# DIRECTIONS FOR THIS TASK
Write out every item below word for word, keeping each line as it appears.

# START OF ITEMS

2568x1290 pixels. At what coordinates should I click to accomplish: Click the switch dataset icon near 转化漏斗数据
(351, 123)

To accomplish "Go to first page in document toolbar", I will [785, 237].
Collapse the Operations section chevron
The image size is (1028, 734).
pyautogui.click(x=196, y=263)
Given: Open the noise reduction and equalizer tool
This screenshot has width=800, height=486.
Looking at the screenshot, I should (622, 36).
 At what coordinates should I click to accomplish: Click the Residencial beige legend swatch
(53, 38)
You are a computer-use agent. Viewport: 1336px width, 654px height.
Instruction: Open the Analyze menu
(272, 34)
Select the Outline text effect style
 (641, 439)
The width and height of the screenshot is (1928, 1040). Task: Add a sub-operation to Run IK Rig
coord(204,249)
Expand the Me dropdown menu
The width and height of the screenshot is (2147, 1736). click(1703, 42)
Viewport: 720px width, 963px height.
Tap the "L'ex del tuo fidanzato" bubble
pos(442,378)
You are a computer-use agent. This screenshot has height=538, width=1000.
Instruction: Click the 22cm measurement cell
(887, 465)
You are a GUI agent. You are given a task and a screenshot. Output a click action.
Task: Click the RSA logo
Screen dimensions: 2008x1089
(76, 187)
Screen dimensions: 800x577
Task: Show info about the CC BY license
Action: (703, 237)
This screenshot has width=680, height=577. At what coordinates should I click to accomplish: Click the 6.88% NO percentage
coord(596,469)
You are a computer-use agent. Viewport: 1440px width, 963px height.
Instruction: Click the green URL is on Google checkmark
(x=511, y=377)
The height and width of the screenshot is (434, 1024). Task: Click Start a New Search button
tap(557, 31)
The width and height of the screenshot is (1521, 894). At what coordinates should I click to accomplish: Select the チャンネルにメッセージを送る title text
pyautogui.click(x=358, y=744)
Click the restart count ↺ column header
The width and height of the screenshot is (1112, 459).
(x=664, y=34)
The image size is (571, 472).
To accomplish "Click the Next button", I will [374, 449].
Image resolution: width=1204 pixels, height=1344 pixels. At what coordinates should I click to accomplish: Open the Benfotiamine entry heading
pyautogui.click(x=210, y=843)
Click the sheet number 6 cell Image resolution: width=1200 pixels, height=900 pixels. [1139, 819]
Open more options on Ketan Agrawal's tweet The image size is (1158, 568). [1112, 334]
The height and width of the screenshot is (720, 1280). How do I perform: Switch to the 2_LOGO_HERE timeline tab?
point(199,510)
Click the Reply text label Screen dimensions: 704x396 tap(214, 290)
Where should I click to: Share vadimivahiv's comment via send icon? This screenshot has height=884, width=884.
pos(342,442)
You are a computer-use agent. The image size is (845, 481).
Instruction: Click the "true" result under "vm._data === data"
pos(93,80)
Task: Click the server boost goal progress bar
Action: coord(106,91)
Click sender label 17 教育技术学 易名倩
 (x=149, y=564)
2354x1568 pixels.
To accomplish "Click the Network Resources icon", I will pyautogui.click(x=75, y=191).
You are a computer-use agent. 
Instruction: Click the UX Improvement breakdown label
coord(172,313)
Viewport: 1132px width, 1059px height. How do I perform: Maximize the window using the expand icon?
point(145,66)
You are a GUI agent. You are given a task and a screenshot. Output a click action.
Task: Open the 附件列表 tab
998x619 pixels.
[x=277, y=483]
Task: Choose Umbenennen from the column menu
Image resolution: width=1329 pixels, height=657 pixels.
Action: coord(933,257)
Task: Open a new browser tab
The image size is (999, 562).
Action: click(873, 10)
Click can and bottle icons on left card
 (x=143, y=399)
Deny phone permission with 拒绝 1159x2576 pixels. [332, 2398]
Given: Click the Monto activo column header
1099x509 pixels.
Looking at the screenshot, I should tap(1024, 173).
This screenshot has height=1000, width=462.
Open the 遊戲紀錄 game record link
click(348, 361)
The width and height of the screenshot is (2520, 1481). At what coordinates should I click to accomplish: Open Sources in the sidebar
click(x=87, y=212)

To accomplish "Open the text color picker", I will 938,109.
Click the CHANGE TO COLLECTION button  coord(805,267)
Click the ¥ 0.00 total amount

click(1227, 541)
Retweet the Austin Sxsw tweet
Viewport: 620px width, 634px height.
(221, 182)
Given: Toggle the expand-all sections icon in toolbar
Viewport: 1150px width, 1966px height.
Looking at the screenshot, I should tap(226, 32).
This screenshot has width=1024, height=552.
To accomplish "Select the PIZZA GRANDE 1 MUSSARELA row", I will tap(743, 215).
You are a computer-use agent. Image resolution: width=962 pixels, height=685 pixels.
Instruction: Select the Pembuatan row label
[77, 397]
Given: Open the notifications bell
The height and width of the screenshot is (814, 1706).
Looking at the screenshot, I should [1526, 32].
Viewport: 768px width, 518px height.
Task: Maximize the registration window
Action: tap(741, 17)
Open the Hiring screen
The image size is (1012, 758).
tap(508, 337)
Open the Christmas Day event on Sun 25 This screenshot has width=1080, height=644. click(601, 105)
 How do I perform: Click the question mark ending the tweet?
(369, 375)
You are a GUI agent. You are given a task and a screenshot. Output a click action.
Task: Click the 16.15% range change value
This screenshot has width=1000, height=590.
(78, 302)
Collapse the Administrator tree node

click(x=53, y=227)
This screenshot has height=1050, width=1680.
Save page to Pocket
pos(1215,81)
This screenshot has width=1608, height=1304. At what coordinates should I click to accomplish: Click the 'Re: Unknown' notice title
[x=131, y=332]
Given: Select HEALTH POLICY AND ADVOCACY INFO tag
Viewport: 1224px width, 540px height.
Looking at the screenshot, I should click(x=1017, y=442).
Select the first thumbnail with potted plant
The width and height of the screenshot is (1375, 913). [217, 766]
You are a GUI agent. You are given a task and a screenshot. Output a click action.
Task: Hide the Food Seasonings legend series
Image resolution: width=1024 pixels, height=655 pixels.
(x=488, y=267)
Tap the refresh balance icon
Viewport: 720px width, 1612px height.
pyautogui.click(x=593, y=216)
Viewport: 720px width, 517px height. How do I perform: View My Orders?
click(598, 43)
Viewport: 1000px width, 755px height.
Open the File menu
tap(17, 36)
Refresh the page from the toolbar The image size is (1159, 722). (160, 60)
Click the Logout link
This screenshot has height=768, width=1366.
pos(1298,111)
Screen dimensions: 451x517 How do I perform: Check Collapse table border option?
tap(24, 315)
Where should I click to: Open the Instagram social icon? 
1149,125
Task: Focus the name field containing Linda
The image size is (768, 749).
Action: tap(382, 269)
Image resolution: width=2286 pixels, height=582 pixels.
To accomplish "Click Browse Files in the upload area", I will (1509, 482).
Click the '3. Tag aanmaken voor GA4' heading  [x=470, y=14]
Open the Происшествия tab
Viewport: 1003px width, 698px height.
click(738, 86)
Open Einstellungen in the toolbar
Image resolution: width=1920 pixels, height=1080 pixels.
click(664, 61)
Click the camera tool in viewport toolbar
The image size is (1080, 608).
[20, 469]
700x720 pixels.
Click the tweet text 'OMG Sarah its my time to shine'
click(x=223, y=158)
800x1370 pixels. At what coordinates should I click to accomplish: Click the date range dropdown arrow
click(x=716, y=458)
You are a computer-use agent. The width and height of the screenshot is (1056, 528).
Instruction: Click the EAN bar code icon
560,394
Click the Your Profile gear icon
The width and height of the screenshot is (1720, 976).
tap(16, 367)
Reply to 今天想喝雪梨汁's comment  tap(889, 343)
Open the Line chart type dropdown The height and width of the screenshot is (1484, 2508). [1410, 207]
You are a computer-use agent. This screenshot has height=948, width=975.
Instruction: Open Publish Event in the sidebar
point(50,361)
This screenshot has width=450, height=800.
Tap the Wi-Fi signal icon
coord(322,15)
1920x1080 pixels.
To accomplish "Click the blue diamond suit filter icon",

# END OF ITEMS

# TASK RESULT
2568x1290 pixels. At what coordinates should I click to accomplish: Click the switch dataset icon near 转化漏斗数据
(351, 123)

To accomplish "Go to first page in document toolbar", I will [785, 237].
Collapse the Operations section chevron
The image size is (1028, 734).
pyautogui.click(x=196, y=263)
Given: Open the noise reduction and equalizer tool
This screenshot has width=800, height=486.
Looking at the screenshot, I should (622, 36).
 At what coordinates should I click to accomplish: Click the Residencial beige legend swatch
(53, 38)
You are a computer-use agent. Viewport: 1336px width, 654px height.
Instruction: Open the Analyze menu
(272, 34)
Select the Outline text effect style
 (641, 439)
The width and height of the screenshot is (1928, 1040). Task: Add a sub-operation to Run IK Rig
coord(204,249)
Expand the Me dropdown menu
The width and height of the screenshot is (2147, 1736). click(1703, 42)
Viewport: 720px width, 963px height.
Tap the "L'ex del tuo fidanzato" bubble
pos(442,378)
You are a computer-use agent. This screenshot has height=538, width=1000.
Instruction: Click the 22cm measurement cell
(887, 465)
You are a GUI agent. You are given a task and a screenshot. Output a click action.
Task: Click the RSA logo
Screen dimensions: 2008x1089
(76, 187)
Screen dimensions: 800x577
Task: Show info about the CC BY license
Action: (703, 237)
This screenshot has width=680, height=577. At what coordinates should I click to accomplish: Click the 6.88% NO percentage
coord(596,469)
You are a computer-use agent. Viewport: 1440px width, 963px height.
Instruction: Click the green URL is on Google checkmark
(x=511, y=377)
The height and width of the screenshot is (434, 1024). Task: Click Start a New Search button
tap(557, 31)
The width and height of the screenshot is (1521, 894). At what coordinates should I click to accomplish: Select the チャンネルにメッセージを送る title text
pyautogui.click(x=358, y=744)
Click the restart count ↺ column header
The width and height of the screenshot is (1112, 459).
(x=664, y=34)
The image size is (571, 472).
To accomplish "Click the Next button", I will [374, 449].
Image resolution: width=1204 pixels, height=1344 pixels. At what coordinates should I click to accomplish: Open the Benfotiamine entry heading
pyautogui.click(x=210, y=843)
Click the sheet number 6 cell Image resolution: width=1200 pixels, height=900 pixels. [1139, 819]
Open more options on Ketan Agrawal's tweet The image size is (1158, 568). [1112, 334]
The height and width of the screenshot is (720, 1280). How do I perform: Switch to the 2_LOGO_HERE timeline tab?
point(199,510)
Click the Reply text label Screen dimensions: 704x396 tap(214, 290)
Where should I click to: Share vadimivahiv's comment via send icon? This screenshot has height=884, width=884.
pos(342,442)
You are a computer-use agent. The image size is (845, 481).
Instruction: Click the "true" result under "vm._data === data"
pos(93,80)
Task: Click the server boost goal progress bar
Action: coord(106,91)
Click sender label 17 教育技术学 易名倩
 (x=149, y=564)
2354x1568 pixels.
To accomplish "Click the Network Resources icon", I will pyautogui.click(x=75, y=191).
You are a computer-use agent. 
Instruction: Click the UX Improvement breakdown label
coord(172,313)
Viewport: 1132px width, 1059px height. How do I perform: Maximize the window using the expand icon?
point(145,66)
You are a GUI agent. You are given a task and a screenshot. Output a click action.
Task: Open the 附件列表 tab
998x619 pixels.
[x=277, y=483]
Task: Choose Umbenennen from the column menu
Image resolution: width=1329 pixels, height=657 pixels.
Action: coord(933,257)
Task: Open a new browser tab
The image size is (999, 562).
Action: click(873, 10)
Click can and bottle icons on left card
 (x=143, y=399)
Deny phone permission with 拒绝 1159x2576 pixels. [332, 2398]
Given: Click the Monto activo column header
1099x509 pixels.
Looking at the screenshot, I should tap(1024, 173).
This screenshot has height=1000, width=462.
Open the 遊戲紀錄 game record link
click(348, 361)
The width and height of the screenshot is (2520, 1481). At what coordinates should I click to accomplish: Open Sources in the sidebar
click(x=87, y=212)

To accomplish "Open the text color picker", I will 938,109.
Click the CHANGE TO COLLECTION button  coord(805,267)
Click the ¥ 0.00 total amount

click(1227, 541)
Retweet the Austin Sxsw tweet
Viewport: 620px width, 634px height.
(221, 182)
Given: Toggle the expand-all sections icon in toolbar
Viewport: 1150px width, 1966px height.
Looking at the screenshot, I should tap(226, 32).
This screenshot has width=1024, height=552.
To accomplish "Select the PIZZA GRANDE 1 MUSSARELA row", I will tap(743, 215).
You are a computer-use agent. Image resolution: width=962 pixels, height=685 pixels.
Instruction: Select the Pembuatan row label
[77, 397]
Given: Open the notifications bell
The height and width of the screenshot is (814, 1706).
Looking at the screenshot, I should [1526, 32].
Viewport: 768px width, 518px height.
Task: Maximize the registration window
Action: tap(741, 17)
Open the Hiring screen
The image size is (1012, 758).
tap(508, 337)
Open the Christmas Day event on Sun 25 This screenshot has width=1080, height=644. click(601, 105)
 How do I perform: Click the question mark ending the tweet?
(369, 375)
You are a GUI agent. You are given a task and a screenshot. Output a click action.
Task: Click the 16.15% range change value
This screenshot has width=1000, height=590.
(78, 302)
Collapse the Administrator tree node

click(x=53, y=227)
This screenshot has height=1050, width=1680.
Save page to Pocket
pos(1215,81)
This screenshot has width=1608, height=1304. At what coordinates should I click to accomplish: Click the 'Re: Unknown' notice title
[x=131, y=332]
Given: Select HEALTH POLICY AND ADVOCACY INFO tag
Viewport: 1224px width, 540px height.
Looking at the screenshot, I should click(x=1017, y=442).
Select the first thumbnail with potted plant
The width and height of the screenshot is (1375, 913). [217, 766]
You are a GUI agent. You are given a task and a screenshot. Output a click action.
Task: Hide the Food Seasonings legend series
Image resolution: width=1024 pixels, height=655 pixels.
(x=488, y=267)
Tap the refresh balance icon
Viewport: 720px width, 1612px height.
pyautogui.click(x=593, y=216)
Viewport: 720px width, 517px height. How do I perform: View My Orders?
click(598, 43)
Viewport: 1000px width, 755px height.
Open the File menu
tap(17, 36)
Refresh the page from the toolbar The image size is (1159, 722). (160, 60)
Click the Logout link
This screenshot has height=768, width=1366.
pos(1298,111)
Screen dimensions: 451x517 How do I perform: Check Collapse table border option?
tap(24, 315)
Where should I click to: Open the Instagram social icon? 
1149,125
Task: Focus the name field containing Linda
The image size is (768, 749).
Action: tap(382, 269)
Image resolution: width=2286 pixels, height=582 pixels.
To accomplish "Click Browse Files in the upload area", I will (1509, 482).
Click the '3. Tag aanmaken voor GA4' heading  [x=470, y=14]
Open the Происшествия tab
Viewport: 1003px width, 698px height.
click(738, 86)
Open Einstellungen in the toolbar
Image resolution: width=1920 pixels, height=1080 pixels.
click(664, 61)
Click the camera tool in viewport toolbar
The image size is (1080, 608).
[20, 469]
700x720 pixels.
Click the tweet text 'OMG Sarah its my time to shine'
click(x=223, y=158)
800x1370 pixels. At what coordinates should I click to accomplish: Click the date range dropdown arrow
click(x=716, y=458)
You are a computer-use agent. The width and height of the screenshot is (1056, 528).
Instruction: Click the EAN bar code icon
560,394
Click the Your Profile gear icon
The width and height of the screenshot is (1720, 976).
tap(16, 367)
Reply to 今天想喝雪梨汁's comment  tap(889, 343)
Open the Line chart type dropdown The height and width of the screenshot is (1484, 2508). [1410, 207]
You are a computer-use agent. This screenshot has height=948, width=975.
Instruction: Open Publish Event in the sidebar
point(50,361)
This screenshot has width=450, height=800.
Tap the Wi-Fi signal icon
coord(322,15)
1920x1080 pixels.
To accomplish "Click the blue diamond suit filter icon",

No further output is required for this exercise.